## TO DO
Reproduce the lines of the records verbatim, from the line with "Click the NVIC Settings tab status icon" up to and including the line with "[x=429, y=126]".

## DATA SHOWN
+++
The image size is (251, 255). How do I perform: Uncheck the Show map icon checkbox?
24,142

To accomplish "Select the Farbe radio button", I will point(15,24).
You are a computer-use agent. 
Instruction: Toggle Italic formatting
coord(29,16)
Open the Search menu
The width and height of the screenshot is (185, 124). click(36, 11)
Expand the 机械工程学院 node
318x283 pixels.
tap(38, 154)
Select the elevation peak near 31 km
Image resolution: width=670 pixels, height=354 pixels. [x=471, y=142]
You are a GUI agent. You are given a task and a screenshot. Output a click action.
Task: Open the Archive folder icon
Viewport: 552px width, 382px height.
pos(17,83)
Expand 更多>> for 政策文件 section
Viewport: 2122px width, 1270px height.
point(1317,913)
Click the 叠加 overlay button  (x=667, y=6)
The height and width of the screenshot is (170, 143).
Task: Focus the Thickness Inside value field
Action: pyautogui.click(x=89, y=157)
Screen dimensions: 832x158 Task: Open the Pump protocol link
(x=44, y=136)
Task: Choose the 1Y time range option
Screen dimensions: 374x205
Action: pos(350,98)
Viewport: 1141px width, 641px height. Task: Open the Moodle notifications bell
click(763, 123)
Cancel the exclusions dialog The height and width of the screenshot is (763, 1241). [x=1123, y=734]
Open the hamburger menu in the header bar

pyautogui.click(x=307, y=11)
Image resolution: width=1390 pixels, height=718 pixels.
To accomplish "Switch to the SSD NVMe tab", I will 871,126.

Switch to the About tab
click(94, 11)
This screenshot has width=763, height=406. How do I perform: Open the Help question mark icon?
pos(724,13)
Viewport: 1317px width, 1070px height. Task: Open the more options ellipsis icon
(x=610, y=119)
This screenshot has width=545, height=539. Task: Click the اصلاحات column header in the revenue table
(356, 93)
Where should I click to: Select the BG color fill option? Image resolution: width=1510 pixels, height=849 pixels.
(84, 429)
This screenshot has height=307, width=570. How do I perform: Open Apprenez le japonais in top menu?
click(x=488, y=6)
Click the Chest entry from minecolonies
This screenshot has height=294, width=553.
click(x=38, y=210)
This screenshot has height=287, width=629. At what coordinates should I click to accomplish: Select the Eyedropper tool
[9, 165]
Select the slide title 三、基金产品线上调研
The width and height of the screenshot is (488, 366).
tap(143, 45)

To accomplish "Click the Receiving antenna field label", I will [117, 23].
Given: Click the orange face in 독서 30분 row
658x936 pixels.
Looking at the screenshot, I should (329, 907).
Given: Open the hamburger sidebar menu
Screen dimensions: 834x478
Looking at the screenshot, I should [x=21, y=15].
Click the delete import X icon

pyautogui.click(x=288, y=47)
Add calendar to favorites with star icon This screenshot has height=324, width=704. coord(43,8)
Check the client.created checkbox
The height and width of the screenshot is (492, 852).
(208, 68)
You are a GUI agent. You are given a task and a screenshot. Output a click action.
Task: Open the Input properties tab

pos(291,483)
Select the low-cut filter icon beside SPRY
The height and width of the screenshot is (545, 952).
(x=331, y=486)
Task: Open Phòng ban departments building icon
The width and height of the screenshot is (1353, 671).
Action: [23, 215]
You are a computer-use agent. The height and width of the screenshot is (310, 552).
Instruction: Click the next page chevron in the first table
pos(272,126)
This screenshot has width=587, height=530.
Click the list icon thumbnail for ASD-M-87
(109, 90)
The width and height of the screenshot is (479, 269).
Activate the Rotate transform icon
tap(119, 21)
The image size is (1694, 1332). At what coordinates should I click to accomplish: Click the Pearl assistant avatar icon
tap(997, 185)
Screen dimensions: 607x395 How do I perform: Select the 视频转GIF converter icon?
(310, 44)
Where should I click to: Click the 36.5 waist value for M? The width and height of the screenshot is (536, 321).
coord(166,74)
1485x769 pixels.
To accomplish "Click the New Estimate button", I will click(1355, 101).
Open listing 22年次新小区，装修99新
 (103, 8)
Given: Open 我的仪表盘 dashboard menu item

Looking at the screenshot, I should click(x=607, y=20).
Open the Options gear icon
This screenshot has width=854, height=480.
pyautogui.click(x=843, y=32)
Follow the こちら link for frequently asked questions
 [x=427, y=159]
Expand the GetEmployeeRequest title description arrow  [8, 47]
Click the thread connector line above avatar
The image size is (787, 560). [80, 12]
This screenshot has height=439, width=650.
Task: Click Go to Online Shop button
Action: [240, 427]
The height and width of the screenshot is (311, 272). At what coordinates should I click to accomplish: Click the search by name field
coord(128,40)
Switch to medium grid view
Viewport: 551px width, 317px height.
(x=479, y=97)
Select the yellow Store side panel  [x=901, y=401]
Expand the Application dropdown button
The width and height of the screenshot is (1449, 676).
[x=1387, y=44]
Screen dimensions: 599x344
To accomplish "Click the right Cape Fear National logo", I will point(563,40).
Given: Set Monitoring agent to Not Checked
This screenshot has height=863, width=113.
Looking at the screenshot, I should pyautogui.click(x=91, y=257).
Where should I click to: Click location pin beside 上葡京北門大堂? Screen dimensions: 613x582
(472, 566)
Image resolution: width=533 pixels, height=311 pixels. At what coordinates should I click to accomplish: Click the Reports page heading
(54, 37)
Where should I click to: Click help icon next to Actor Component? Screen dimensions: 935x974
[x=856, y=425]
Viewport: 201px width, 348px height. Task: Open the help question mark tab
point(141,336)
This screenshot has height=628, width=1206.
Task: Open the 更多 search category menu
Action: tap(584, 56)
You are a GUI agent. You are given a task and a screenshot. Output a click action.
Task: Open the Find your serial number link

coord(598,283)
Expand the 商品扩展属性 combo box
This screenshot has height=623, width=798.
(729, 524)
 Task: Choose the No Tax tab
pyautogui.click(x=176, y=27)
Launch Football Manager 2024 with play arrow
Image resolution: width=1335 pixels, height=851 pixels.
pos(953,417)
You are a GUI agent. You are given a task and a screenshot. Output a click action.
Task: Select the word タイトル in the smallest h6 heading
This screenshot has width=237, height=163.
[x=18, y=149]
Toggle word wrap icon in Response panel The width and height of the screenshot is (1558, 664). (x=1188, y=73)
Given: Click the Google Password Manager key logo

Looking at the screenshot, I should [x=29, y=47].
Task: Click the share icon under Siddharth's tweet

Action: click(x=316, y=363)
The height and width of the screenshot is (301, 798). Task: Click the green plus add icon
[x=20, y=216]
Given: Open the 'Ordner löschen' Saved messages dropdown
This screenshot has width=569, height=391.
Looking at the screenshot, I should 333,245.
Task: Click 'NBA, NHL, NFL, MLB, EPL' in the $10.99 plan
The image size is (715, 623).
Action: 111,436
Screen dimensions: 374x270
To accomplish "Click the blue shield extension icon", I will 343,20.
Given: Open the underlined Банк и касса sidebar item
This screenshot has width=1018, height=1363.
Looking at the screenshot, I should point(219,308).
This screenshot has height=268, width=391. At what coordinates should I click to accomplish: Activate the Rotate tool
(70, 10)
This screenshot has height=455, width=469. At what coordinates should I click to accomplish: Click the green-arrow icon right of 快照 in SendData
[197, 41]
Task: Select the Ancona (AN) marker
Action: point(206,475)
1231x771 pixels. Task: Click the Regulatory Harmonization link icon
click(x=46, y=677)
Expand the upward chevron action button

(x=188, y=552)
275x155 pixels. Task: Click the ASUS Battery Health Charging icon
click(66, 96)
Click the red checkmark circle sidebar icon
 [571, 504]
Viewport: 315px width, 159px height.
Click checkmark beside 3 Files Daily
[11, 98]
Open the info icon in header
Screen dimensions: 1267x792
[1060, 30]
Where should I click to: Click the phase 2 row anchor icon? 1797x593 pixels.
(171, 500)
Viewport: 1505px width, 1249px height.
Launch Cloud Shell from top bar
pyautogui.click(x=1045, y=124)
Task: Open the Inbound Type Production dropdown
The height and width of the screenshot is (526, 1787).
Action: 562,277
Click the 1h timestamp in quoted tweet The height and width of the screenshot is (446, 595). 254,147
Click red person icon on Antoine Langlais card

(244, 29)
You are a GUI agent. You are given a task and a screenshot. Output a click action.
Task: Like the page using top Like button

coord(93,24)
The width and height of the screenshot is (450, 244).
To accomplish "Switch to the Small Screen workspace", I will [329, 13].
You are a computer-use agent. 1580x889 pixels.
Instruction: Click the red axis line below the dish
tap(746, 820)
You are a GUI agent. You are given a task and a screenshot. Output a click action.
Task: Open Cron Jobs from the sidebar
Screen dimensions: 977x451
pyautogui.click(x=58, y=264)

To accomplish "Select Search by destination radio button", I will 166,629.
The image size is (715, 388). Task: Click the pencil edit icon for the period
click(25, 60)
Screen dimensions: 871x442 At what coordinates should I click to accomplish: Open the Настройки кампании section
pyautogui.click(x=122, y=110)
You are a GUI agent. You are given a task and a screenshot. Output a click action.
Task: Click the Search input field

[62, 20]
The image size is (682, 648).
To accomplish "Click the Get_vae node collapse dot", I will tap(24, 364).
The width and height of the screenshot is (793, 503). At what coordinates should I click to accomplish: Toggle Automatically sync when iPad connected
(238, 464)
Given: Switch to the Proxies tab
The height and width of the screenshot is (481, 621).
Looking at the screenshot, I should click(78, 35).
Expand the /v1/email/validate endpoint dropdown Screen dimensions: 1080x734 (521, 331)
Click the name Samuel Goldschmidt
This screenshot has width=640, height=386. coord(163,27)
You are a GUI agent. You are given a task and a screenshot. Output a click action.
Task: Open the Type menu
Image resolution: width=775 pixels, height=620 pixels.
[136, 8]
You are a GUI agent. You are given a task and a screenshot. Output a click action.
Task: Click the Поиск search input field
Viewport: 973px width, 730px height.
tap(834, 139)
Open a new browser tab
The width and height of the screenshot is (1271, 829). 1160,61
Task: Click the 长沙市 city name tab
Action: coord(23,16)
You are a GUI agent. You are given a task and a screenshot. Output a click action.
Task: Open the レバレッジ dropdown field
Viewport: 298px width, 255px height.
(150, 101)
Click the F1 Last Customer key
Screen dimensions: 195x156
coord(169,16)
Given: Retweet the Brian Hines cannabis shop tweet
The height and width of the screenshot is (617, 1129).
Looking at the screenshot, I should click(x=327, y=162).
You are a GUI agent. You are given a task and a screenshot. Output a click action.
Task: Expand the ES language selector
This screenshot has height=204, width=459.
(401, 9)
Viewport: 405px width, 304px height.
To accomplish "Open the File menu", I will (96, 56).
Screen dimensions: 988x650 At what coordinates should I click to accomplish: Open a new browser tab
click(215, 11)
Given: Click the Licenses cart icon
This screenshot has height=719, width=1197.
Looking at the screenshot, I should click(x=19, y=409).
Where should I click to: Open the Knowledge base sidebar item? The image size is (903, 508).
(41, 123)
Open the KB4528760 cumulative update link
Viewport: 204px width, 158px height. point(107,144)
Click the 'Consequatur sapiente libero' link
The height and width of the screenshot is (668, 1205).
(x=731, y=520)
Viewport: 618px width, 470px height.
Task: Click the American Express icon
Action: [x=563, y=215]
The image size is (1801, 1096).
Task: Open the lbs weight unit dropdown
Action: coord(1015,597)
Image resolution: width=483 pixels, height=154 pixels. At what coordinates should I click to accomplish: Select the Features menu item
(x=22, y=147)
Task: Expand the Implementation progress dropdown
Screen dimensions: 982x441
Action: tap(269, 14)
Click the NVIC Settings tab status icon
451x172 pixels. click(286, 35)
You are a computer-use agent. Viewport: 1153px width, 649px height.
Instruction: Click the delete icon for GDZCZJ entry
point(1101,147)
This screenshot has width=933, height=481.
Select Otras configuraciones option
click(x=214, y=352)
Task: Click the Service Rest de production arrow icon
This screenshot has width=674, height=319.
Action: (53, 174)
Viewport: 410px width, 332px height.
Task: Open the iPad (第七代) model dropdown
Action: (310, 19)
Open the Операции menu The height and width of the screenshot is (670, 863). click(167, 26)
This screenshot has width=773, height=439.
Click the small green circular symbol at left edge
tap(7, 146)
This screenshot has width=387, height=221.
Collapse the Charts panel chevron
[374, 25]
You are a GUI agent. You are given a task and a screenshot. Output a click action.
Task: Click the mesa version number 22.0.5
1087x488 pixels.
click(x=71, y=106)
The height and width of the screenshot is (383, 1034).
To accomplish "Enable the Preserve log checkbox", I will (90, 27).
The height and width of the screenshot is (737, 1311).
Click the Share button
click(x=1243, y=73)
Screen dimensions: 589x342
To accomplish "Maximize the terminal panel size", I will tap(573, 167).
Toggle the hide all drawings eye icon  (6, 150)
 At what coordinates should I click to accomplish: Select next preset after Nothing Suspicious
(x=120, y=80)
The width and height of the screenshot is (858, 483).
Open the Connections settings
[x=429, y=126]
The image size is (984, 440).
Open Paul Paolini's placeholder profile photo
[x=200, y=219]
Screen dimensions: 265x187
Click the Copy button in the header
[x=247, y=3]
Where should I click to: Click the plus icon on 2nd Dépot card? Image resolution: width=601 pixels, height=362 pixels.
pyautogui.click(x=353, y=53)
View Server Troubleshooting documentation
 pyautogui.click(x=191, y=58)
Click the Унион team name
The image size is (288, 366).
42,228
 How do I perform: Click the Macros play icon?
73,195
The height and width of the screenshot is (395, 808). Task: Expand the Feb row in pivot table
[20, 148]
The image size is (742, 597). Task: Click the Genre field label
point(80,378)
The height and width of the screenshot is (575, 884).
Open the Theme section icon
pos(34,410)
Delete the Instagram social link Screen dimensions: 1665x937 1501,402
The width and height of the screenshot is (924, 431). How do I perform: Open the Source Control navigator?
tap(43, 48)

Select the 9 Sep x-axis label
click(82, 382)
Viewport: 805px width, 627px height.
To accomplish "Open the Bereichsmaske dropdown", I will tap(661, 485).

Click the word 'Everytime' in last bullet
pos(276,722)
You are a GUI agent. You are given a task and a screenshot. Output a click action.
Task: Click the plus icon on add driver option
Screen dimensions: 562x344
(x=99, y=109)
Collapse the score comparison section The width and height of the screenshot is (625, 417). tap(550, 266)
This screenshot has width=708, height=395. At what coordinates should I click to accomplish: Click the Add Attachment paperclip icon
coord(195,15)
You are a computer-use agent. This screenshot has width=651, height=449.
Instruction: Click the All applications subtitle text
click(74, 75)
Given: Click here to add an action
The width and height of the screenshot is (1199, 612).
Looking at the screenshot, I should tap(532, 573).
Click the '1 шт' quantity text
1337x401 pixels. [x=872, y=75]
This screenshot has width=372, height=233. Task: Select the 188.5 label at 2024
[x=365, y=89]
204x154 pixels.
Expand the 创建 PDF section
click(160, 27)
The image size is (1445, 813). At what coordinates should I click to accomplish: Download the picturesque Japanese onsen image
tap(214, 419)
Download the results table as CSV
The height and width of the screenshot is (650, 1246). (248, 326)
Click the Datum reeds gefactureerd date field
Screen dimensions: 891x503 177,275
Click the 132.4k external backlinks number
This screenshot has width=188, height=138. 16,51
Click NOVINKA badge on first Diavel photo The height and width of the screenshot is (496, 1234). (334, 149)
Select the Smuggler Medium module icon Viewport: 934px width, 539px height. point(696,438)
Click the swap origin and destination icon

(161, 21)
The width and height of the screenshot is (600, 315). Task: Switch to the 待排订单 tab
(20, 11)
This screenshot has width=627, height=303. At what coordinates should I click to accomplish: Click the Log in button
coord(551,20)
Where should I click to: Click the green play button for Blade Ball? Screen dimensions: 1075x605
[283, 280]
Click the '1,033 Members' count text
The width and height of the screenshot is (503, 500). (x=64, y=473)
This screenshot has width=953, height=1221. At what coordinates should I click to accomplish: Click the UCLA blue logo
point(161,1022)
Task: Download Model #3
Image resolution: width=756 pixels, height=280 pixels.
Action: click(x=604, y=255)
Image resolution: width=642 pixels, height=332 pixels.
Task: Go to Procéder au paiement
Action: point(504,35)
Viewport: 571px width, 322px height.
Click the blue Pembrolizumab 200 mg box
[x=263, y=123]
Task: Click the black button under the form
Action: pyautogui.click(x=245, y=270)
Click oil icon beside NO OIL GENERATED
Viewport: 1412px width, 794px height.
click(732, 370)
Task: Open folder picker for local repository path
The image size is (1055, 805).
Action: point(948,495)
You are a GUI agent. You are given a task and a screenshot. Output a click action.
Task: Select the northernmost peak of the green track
+++
## EXERCISE RESULT
Click the NVIC Settings tab status icon
451x172 pixels. click(286, 35)
You are a computer-use agent. Viewport: 1153px width, 649px height.
Instruction: Click the delete icon for GDZCZJ entry
point(1101,147)
This screenshot has width=933, height=481.
Select Otras configuraciones option
click(x=214, y=352)
Task: Click the Service Rest de production arrow icon
This screenshot has width=674, height=319.
Action: (53, 174)
Viewport: 410px width, 332px height.
Task: Open the iPad (第七代) model dropdown
Action: (310, 19)
Open the Операции menu The height and width of the screenshot is (670, 863). click(167, 26)
This screenshot has width=773, height=439.
Click the small green circular symbol at left edge
tap(7, 146)
This screenshot has width=387, height=221.
Collapse the Charts panel chevron
[374, 25]
You are a GUI agent. You are given a task and a screenshot. Output a click action.
Task: Click the mesa version number 22.0.5
1087x488 pixels.
click(x=71, y=106)
The height and width of the screenshot is (383, 1034).
To accomplish "Enable the Preserve log checkbox", I will (90, 27).
The height and width of the screenshot is (737, 1311).
Click the Share button
click(x=1243, y=73)
Screen dimensions: 589x342
To accomplish "Maximize the terminal panel size", I will tap(573, 167).
Toggle the hide all drawings eye icon  (6, 150)
 At what coordinates should I click to accomplish: Select next preset after Nothing Suspicious
(x=120, y=80)
The width and height of the screenshot is (858, 483).
Open the Connections settings
[x=429, y=126]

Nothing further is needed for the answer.